Despite the praise, I will never forget what people did to me years ago… I heard footsteps through my leaves. Someone was fast approaching. I heard panting, and my suspicions were confirmed: a runner.
Then it happened. A yelp and howl below me. Was a dog near? I heard a thump. I could not feel, as it was winter, and I had no flowers. But I knew what happened. My roots had grown thicker that year, up through the sidewalk, and my branches had grown astray. I was in wild form, and I had tripped a runner. I felt a rush of shame inside of me. I had hurt someone and felt despicable.
Sadness gushed through my trunk, into my branches, and my bark began to crack. Slits and holes opened up across me, and thick, amber sap flowed from me. Until that day I never knew trees could cry.
A week later, I heard a truck pull up beside me. Its engine grumbled, and I felt a shiver run down my bark. “Did you bring the chainsaw?” A deep voice huffed. “Yup,” another replied. “Its branches are everywhere. No wonder she fell.”
“We should cut down the whole thing. It’s an ugly tree, anyway,” the first man replied. Were they talking about me? I grew nervous. But no, I consoled myself. I was not an ugly tree. Sure, I was not in full bloom but come springtime I would be gorgeous.

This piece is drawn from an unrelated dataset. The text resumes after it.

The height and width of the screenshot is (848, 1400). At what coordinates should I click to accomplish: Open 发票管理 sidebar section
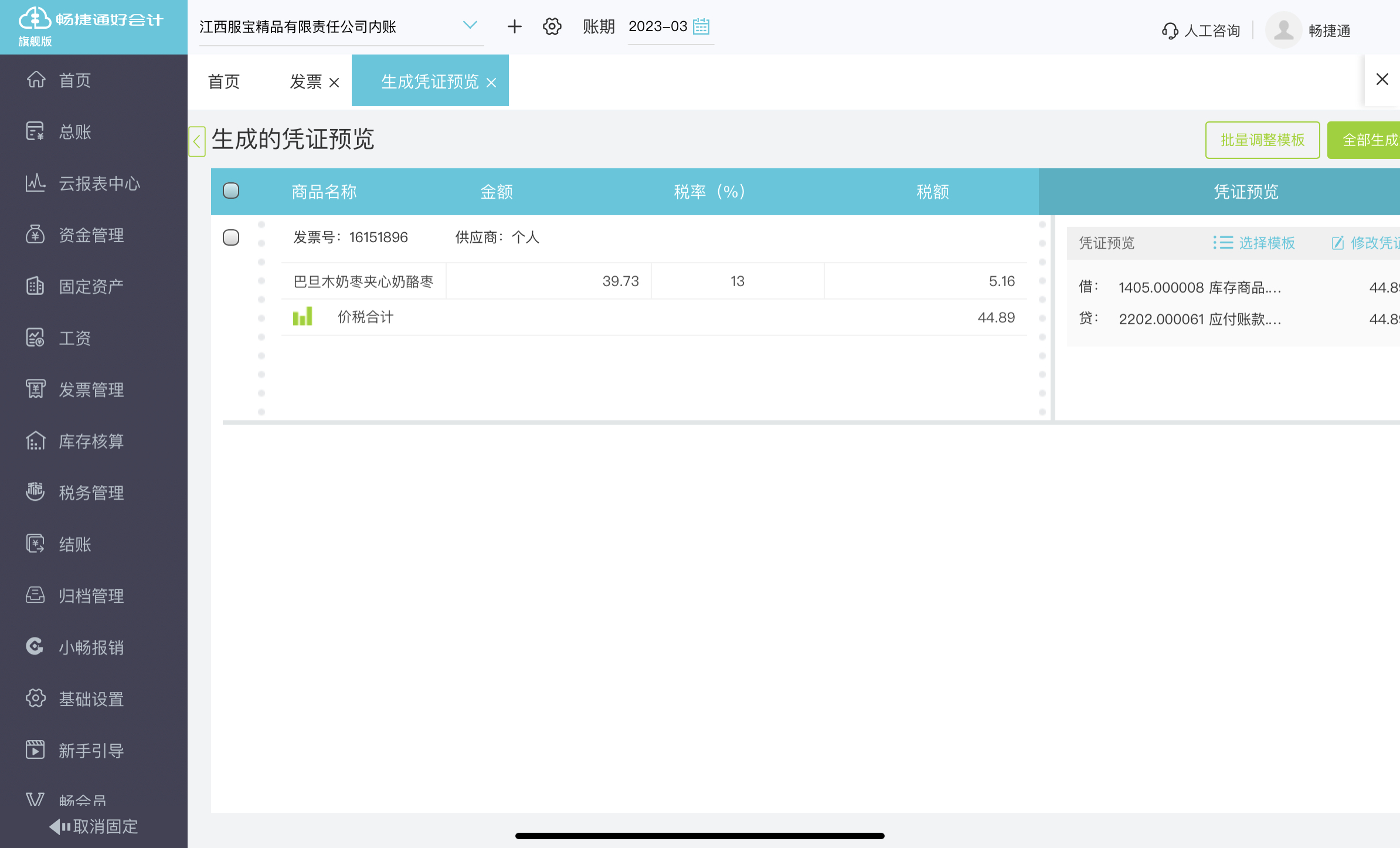89,389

Suddenly I heard the sound of a thousand bees, and within seconds, the chainsaw was moving through me. Even without flowers, I could feel. Pain. A fierce, fiery pain rushed through me, hotter than August heat. Was I going to die?
They were cutting me down. There would be nothing left of me. Nothing left to hear crooning mourning doves, to feel spindly spiders in my flowers. Nothing left of me to listen to families complimenting my beautiful blooms. There would be nothing left of me, and there was nothing I could do.
“Timber!” The man shouted, and I braced myself for my demise. I began to fall. Any moment I would hit scorching pavement and perish. But a funny thing happened on the way to the ground.
I felt a shift of energy, my soul moving swiftly, deep underground, into my roots. My roots! They branched down from my stump like a thousand rivulets, bringing up water and nutrients. Indeed, my roots brought me life.
Six months later, a sprig had grown up from my trunk and soon it was a sapling. Despite my traumatic experience, I felt wonderful. I had quite literally regained my youth. But it was a special kind of youth, because I had wisdom, too.
In spring, I grew one flower. The old me would have been ashamed. My blooms were my pride, and I would have shunned myself for producing but one measly flower. But I stood tall, displaying it to the world. I needed no compliments that year. I was alive, and that was enough.